Com o aproximar do primeiro ano do fim do regime do então presidente da Síria, Bashar al-Assad, o Conselho de Segurança terminou a primeira visita ao país árabe. Foi em 8 de dezembro de 2024 que al-Assad saiu do poder e deixou o território sírio.
A ONU quer uma mobilização de apoio ao governo no período de transição, incentiva políticas inclusivas nos vários setores e pede que seja garantido que os sírios de todas as religiões e etnias se sintam protegidos e reconhecidos.
Autoridades interinas
Em nota divulgada nesta sexta-feira, o Escritório de Direitos Humanos da ONU revela que continuam chegando relatos de execuções sumárias, embora as autoridades interinas tenham tomado “medidas encorajadoras” para lidar com violações passadas.
© Acnur/Hameed Maarouf
ONU quer uma mobilização de apoio ao governo no período de transição
Outros relatos apontam para assassinatos arbitrários e sequestros contra membros de certas comunidades.

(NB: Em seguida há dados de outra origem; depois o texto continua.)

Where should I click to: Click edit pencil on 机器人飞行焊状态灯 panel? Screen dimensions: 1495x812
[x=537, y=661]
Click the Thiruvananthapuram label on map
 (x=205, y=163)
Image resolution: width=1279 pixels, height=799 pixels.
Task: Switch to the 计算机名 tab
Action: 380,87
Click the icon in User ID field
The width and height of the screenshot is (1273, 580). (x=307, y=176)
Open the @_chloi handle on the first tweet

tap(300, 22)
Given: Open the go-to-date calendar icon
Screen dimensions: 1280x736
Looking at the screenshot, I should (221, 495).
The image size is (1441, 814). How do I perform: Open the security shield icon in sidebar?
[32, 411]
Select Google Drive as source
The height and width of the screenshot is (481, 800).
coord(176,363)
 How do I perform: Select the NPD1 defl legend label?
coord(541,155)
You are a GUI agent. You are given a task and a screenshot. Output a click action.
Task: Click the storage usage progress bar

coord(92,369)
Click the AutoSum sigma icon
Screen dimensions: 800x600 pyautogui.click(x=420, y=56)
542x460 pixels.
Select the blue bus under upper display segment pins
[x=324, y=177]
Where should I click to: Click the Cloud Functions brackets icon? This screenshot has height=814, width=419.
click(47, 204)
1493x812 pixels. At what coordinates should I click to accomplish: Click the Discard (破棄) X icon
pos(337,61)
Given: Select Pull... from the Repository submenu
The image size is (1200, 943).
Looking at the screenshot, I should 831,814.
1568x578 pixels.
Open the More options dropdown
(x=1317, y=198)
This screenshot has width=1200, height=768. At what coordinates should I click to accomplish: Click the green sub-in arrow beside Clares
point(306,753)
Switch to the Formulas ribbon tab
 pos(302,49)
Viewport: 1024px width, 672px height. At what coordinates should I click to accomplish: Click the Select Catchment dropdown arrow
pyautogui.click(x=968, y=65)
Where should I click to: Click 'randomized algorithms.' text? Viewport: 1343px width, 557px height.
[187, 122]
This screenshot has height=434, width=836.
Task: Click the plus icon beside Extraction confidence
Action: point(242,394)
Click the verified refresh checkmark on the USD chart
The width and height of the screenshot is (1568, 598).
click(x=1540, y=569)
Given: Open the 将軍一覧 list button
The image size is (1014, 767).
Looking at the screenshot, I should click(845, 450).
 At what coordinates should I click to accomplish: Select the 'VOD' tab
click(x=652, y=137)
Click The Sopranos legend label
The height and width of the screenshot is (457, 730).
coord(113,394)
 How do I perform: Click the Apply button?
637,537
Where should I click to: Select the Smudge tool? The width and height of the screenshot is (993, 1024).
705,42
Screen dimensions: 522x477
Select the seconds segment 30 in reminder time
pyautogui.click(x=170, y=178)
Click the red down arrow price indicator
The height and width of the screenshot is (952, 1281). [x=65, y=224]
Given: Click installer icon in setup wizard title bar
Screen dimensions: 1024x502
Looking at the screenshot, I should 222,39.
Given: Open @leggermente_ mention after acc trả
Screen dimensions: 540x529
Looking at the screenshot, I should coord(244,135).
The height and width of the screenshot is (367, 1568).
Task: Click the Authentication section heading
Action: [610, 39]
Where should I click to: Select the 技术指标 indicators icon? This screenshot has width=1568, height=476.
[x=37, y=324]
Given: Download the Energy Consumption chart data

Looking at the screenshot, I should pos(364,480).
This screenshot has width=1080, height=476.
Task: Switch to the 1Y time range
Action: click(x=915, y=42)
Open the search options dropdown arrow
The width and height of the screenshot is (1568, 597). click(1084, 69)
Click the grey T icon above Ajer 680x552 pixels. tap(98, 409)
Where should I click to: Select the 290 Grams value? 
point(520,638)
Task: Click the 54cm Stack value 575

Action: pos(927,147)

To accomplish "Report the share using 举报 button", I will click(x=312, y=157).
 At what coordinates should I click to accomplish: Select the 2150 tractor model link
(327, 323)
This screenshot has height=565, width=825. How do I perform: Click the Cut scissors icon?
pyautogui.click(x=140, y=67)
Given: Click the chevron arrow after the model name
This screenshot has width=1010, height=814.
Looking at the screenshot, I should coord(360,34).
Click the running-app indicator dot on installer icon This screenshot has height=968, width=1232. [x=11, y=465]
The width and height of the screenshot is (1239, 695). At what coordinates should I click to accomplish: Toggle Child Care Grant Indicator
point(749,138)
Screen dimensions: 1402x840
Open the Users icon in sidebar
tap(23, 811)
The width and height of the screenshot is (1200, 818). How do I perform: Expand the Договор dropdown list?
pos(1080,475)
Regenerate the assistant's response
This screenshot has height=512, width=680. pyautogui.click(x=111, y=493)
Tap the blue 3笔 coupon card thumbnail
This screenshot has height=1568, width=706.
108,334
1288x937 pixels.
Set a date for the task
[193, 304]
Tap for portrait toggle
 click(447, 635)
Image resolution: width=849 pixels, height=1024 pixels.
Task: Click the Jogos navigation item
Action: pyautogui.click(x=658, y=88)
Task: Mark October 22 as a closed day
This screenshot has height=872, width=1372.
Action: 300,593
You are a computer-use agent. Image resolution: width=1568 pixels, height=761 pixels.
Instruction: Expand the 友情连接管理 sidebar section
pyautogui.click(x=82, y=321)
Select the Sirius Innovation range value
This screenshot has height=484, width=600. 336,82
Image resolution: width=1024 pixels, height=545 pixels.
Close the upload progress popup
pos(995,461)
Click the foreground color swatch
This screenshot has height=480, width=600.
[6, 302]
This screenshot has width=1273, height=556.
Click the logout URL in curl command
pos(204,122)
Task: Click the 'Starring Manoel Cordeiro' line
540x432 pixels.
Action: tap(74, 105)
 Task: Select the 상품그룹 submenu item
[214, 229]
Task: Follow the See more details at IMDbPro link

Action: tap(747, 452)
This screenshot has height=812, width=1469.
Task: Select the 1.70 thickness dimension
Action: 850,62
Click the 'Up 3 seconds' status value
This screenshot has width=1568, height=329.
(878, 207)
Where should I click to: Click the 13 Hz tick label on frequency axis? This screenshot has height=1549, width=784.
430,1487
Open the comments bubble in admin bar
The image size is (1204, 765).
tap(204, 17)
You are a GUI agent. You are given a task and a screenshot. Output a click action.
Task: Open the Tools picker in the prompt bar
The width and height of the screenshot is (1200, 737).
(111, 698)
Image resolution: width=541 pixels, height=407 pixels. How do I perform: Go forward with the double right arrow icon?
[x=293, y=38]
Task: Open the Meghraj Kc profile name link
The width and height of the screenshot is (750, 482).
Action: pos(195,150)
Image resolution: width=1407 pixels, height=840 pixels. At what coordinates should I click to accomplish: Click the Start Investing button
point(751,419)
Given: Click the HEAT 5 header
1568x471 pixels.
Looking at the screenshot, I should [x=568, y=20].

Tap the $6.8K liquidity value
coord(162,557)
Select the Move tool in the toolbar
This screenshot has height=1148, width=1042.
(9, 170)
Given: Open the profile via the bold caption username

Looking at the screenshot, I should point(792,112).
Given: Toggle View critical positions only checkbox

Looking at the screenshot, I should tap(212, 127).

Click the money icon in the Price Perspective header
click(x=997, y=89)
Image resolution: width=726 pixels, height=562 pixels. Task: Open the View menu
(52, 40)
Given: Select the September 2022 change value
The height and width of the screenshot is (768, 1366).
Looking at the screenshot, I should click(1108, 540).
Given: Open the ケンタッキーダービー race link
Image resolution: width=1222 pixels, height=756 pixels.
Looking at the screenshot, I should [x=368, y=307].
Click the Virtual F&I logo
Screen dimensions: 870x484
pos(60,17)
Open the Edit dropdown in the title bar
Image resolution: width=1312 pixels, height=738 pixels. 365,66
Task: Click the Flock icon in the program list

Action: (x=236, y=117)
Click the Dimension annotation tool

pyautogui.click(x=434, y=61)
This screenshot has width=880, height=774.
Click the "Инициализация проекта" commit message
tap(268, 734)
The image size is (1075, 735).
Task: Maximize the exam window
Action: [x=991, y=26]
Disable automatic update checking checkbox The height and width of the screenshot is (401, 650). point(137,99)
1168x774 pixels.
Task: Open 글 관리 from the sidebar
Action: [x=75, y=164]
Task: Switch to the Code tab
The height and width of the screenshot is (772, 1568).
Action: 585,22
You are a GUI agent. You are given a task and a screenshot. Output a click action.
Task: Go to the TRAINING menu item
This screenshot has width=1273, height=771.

O último ano também foi marcado por repetidas operações militares de Israel, incluindo incursões e ocupação de mais território sírio. Houve notícias de vítimas civis, inclusive em uma recente operação militar israelense perto de Damasco, bem como prisões e buscas domiciliares.
Outra questão é a integração de antigos grupos armados às novas forças de segurança. O órgão da ONU afirma que, até o momento, o processo aconteceu “de forma apressada, sem a devida verificação com base nos direitos humanos.”
Reforma adequada do setor de segurança
Para o escritório, “essa verificação e uma reforma adequada do setor de segurança são essenciais para garantir que os autores de graves violações do direito internacional não sejam integrados às forças de segurança e para evitar abusos”.
Uma das recomendações é que todas as violações que aconteceram no passado e no presente sejam “investigadas de forma independente, completa e transparente, e os autores sejam responsabilizados.”
A outra sugestão do alto comissário das Nações Unidas para os Direitos Humanos, Volker Türk, é que as autoridades sírias “tomem medidas para abordar as causas profundas dessas violações”.
Para o chefe de Direitos Humanos, a responsabilização, justiça, paz e segurança para todos os sírios são pré-requisitos absolutos para uma transição bem-sucedida. Ele pede que sejam garantidos os direitos das vítimas a recursos e indenizações efetivas.